Just Eat Takeaway stock sees 30% upside as BofA reinstates coverage with Buy rating

EditorAhmed Abdulazez Abdulkadir
Published 01/20/2025, 12:13 PM
Just Eat Takeaway stock sees 30% upside as BofA reinstates coverage with Buy rating

On Monday, BofA Securities announced the reinstatement of coverage on Just Eat Takeaway.com NV (JETL:LN) (OTC: TKAYF), issuing a Buy rating and setting a price target of €16.00. The move comes after Just Eat Takeaway's recent divestiture of Grubhub, which is seen as a positive development by the firm. According to InvestingPro data, the company currently has a market capitalization of $2.5 billion, with its stock trading near $12.75, showing potential upside based on Fair Value estimates.

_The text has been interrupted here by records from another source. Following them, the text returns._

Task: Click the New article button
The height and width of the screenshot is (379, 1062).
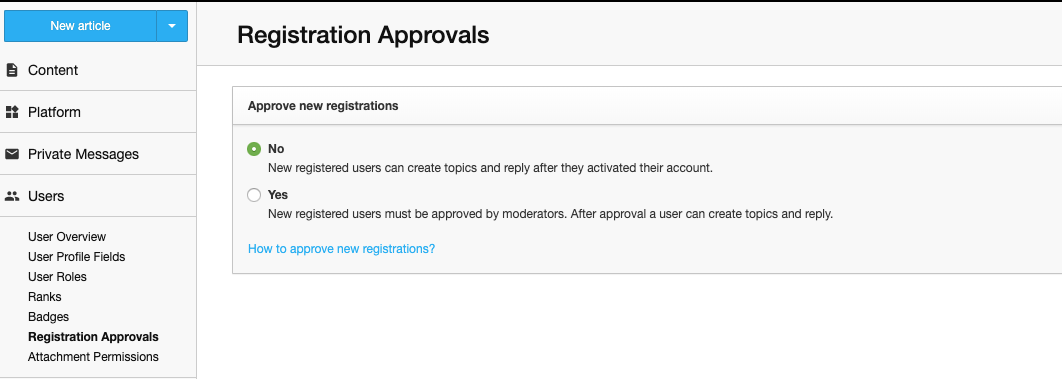Action: pos(80,26)
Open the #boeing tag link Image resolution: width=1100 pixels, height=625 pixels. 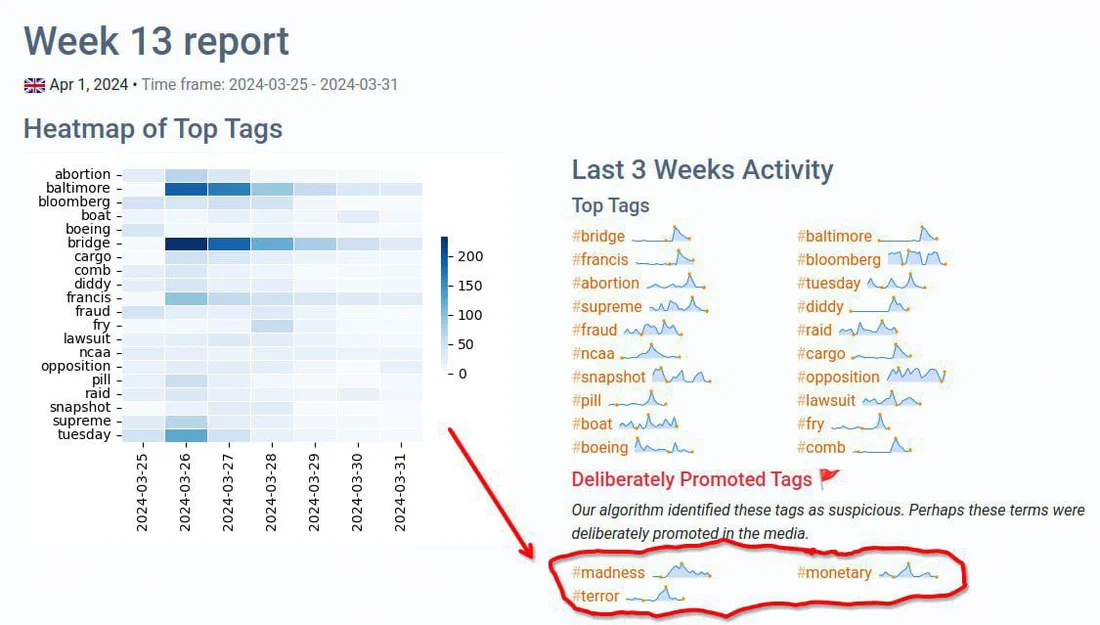600,448
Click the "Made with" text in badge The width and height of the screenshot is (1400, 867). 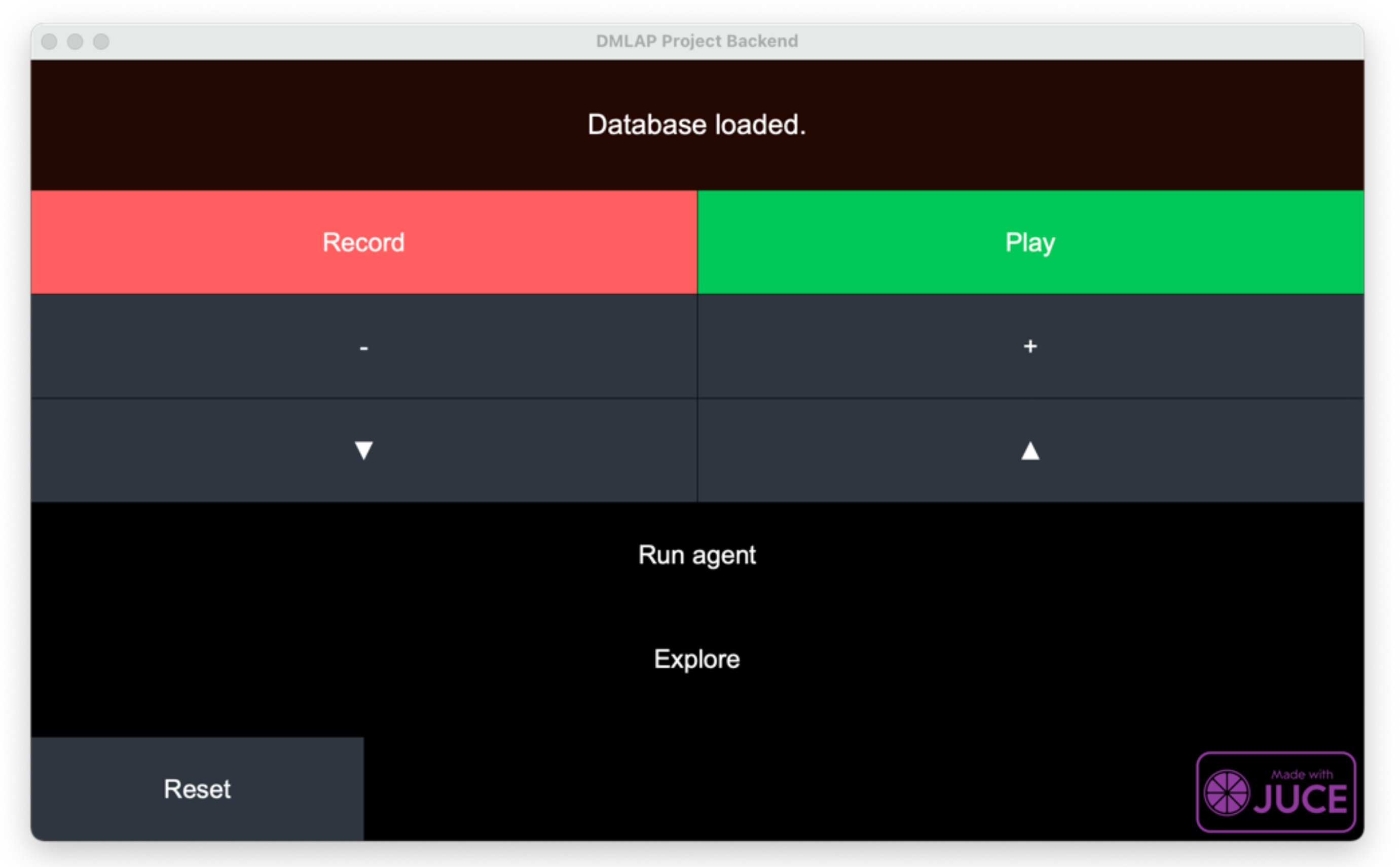(x=1301, y=775)
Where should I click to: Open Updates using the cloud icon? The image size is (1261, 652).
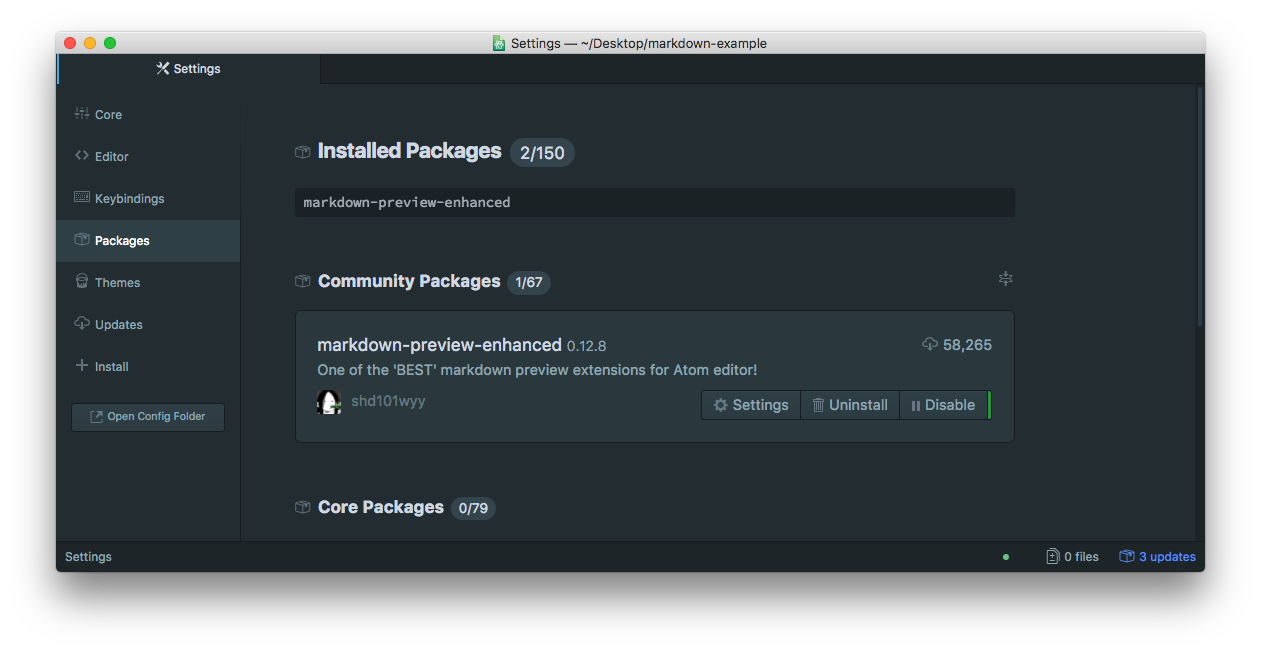point(81,324)
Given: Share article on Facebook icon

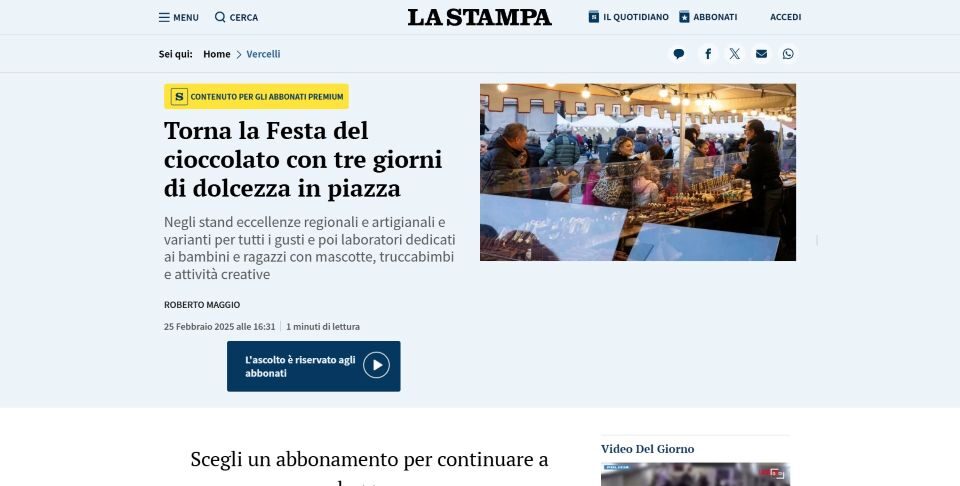Looking at the screenshot, I should click(x=708, y=54).
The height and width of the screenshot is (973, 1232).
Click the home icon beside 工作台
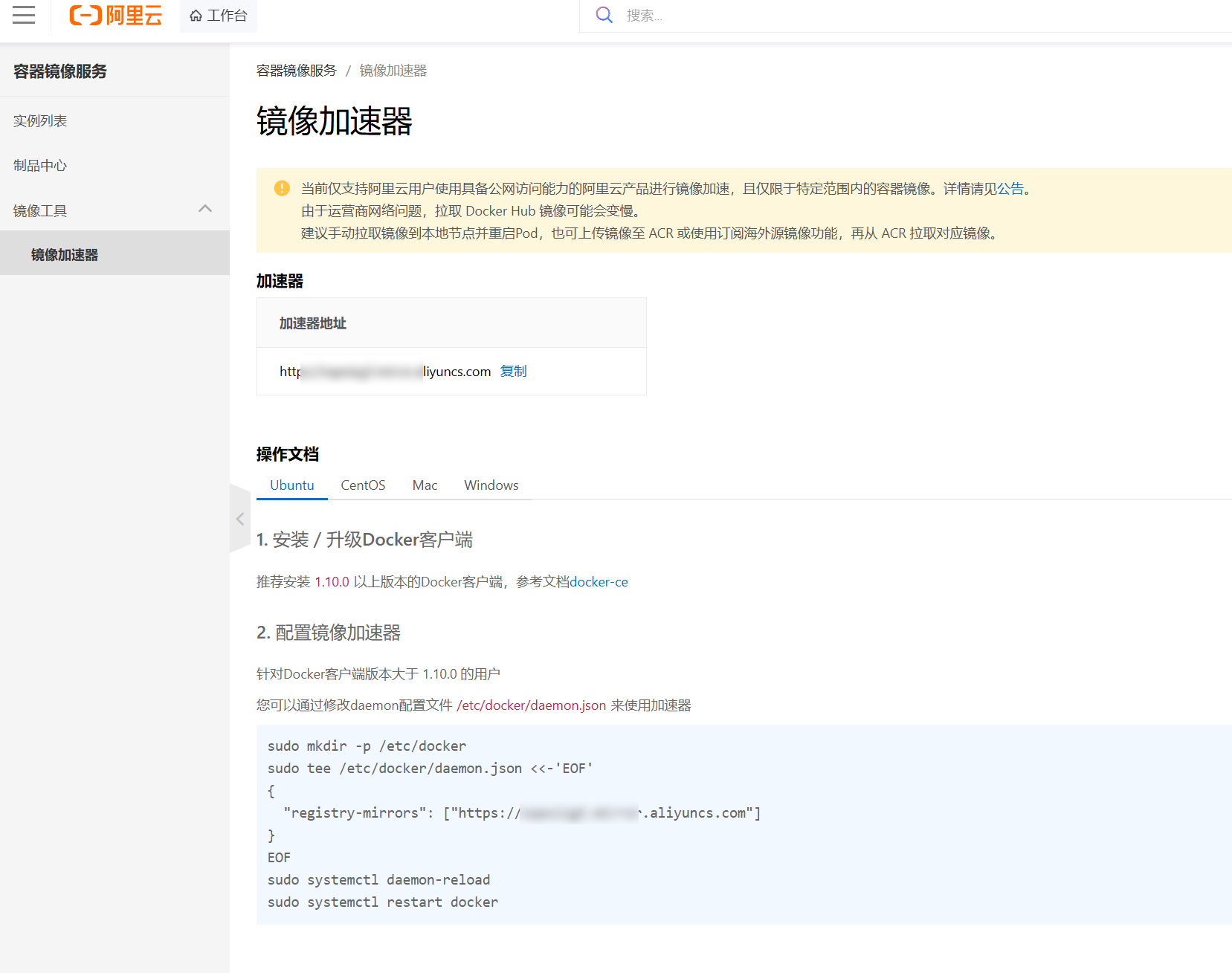[196, 16]
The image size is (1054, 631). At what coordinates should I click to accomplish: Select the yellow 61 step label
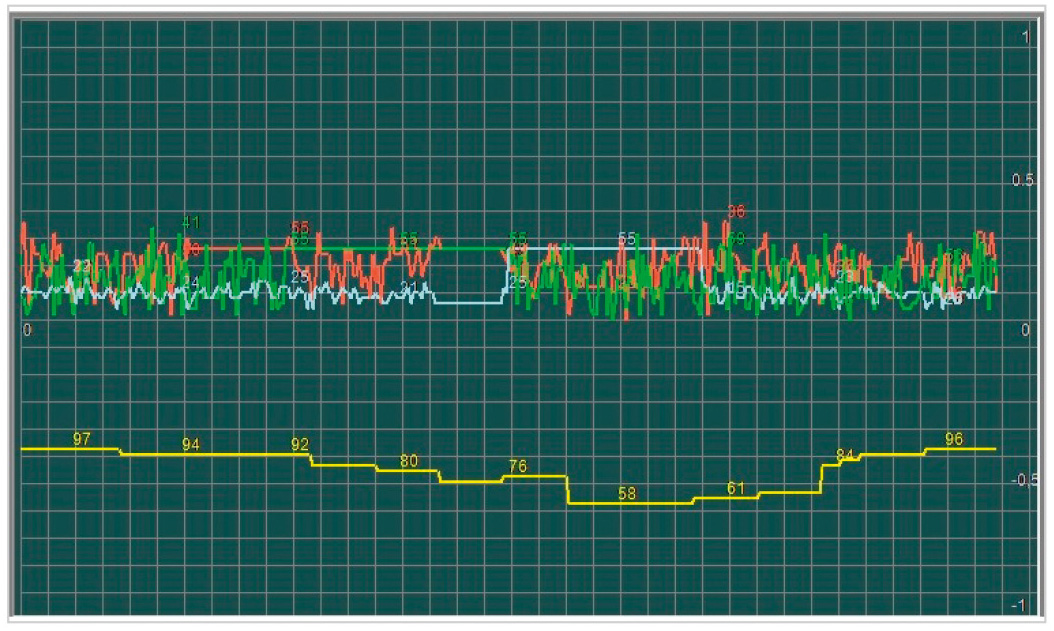tap(735, 489)
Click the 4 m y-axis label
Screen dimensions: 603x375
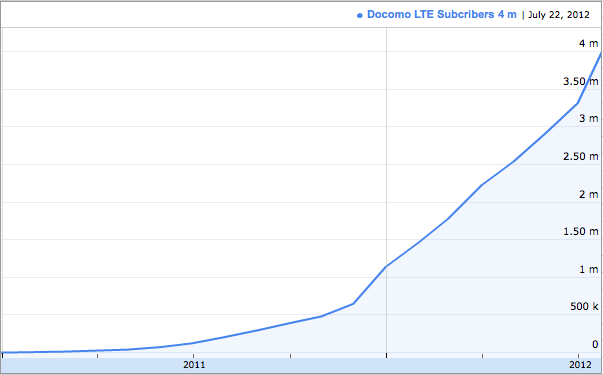click(x=588, y=43)
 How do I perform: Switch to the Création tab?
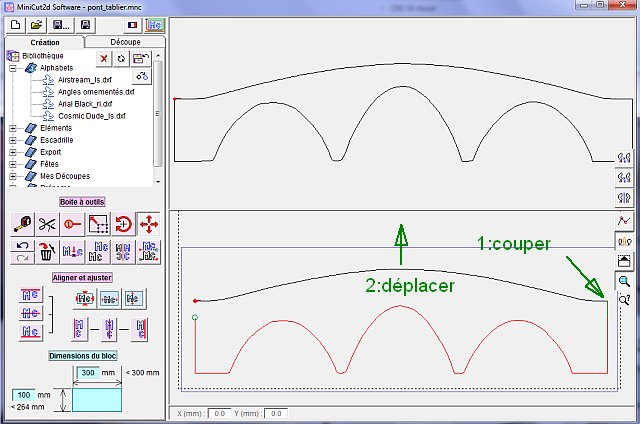click(45, 42)
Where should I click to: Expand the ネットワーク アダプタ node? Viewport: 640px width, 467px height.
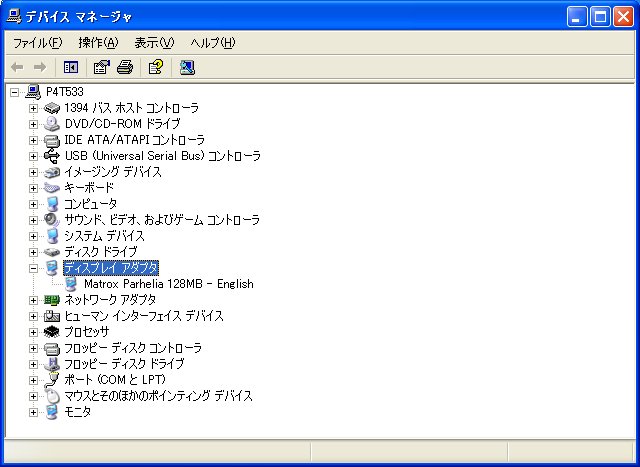pos(34,300)
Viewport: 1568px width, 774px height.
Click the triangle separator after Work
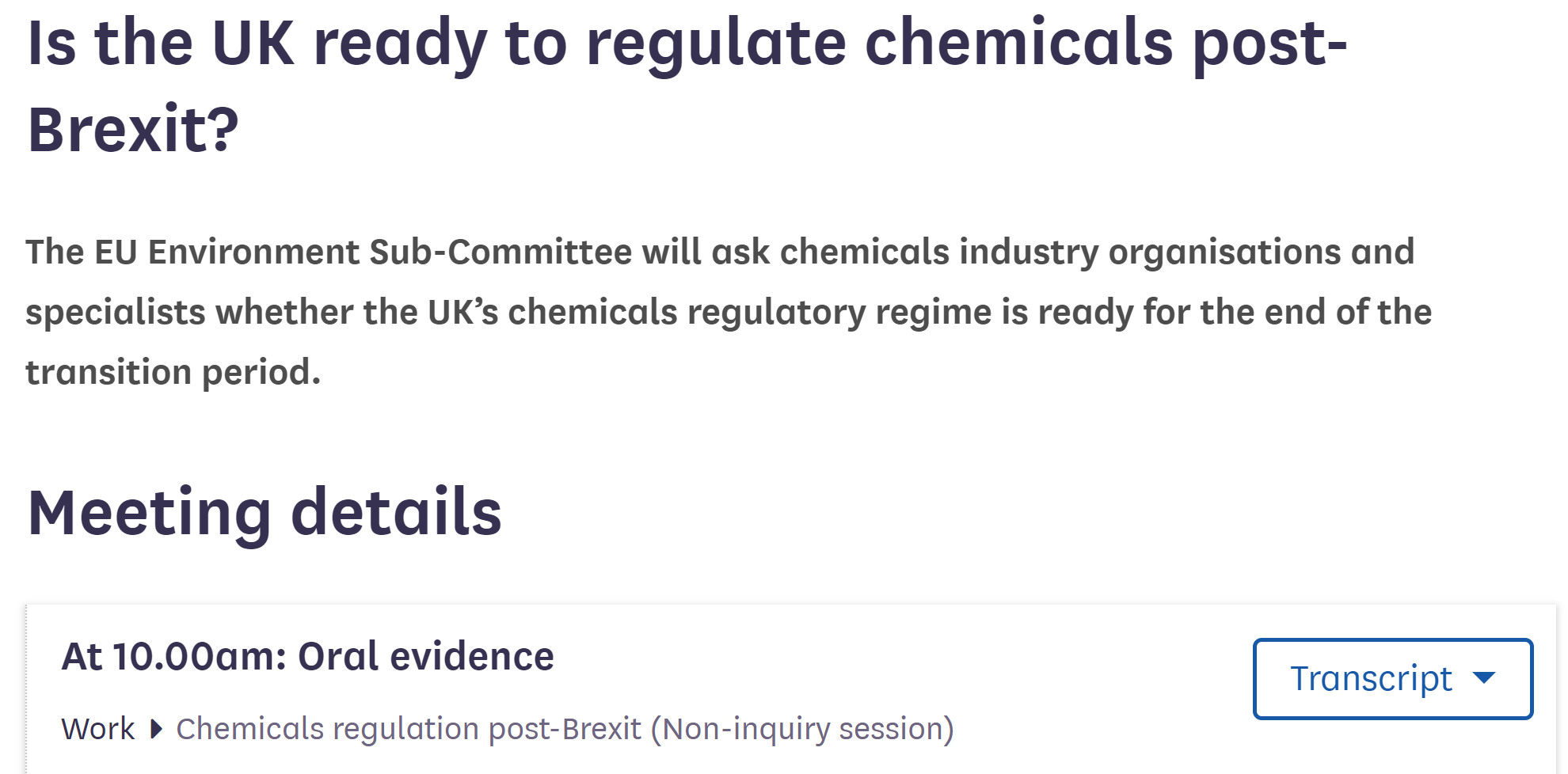click(156, 729)
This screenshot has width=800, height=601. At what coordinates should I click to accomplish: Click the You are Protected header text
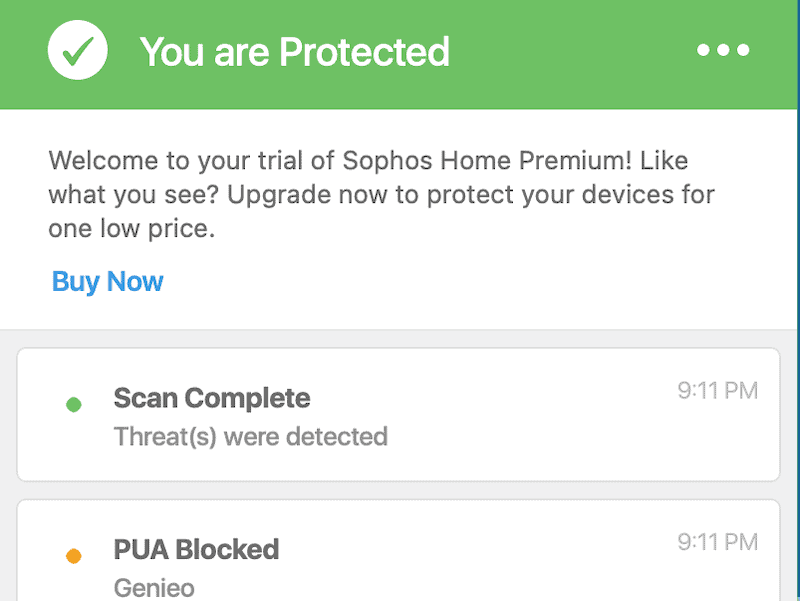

According to BofA Securities, the sale of Grubhub has addressed a major concern for investors, reducing risk for Just Eat Takeaway's balance sheet. This strategic move is expected to refocus the company's efforts on its Northern European operations, where it holds significant market share and demonstrates stable profitability. InvestingPro analysis shows the company maintains a healthy current ratio of 1.54 and operates with a moderate debt level, though it reported a net loss in the last twelve months.

In addition to its strong presence in Northern Europe, Just Eat Takeaway also maintains a leading position in the UK market. BofA Securities highlights the company's continued growth in logistics as a catalyst for potential margin improvements. The firm's price objective of €16 suggests that there is approximately 30% potential upside from the current share price of Just Eat Takeaway's stock.

With annual revenue of $5.5 billion and a gross profit margin of 23.3%, the company shows significant operational scale. Want deeper insights? InvestingPro subscribers have access to over 30 additional financial metrics and exclusive analysis.

The analyst from BofA Securities expressed confidence in Just Eat Takeaway's market position and financial outlook. "We also reinstate with a Buy on Just Eat Takeaway, as the group's recent Grubhub sale removes a key overhang, de-risks the balance sheet, and shifts focus back to Northern Europe, where the group has an appealing market share & stable profitability, along with the UK where TKWY maintains a leading position with continued growth in logistics set to deliver margin uplift," the analyst stated.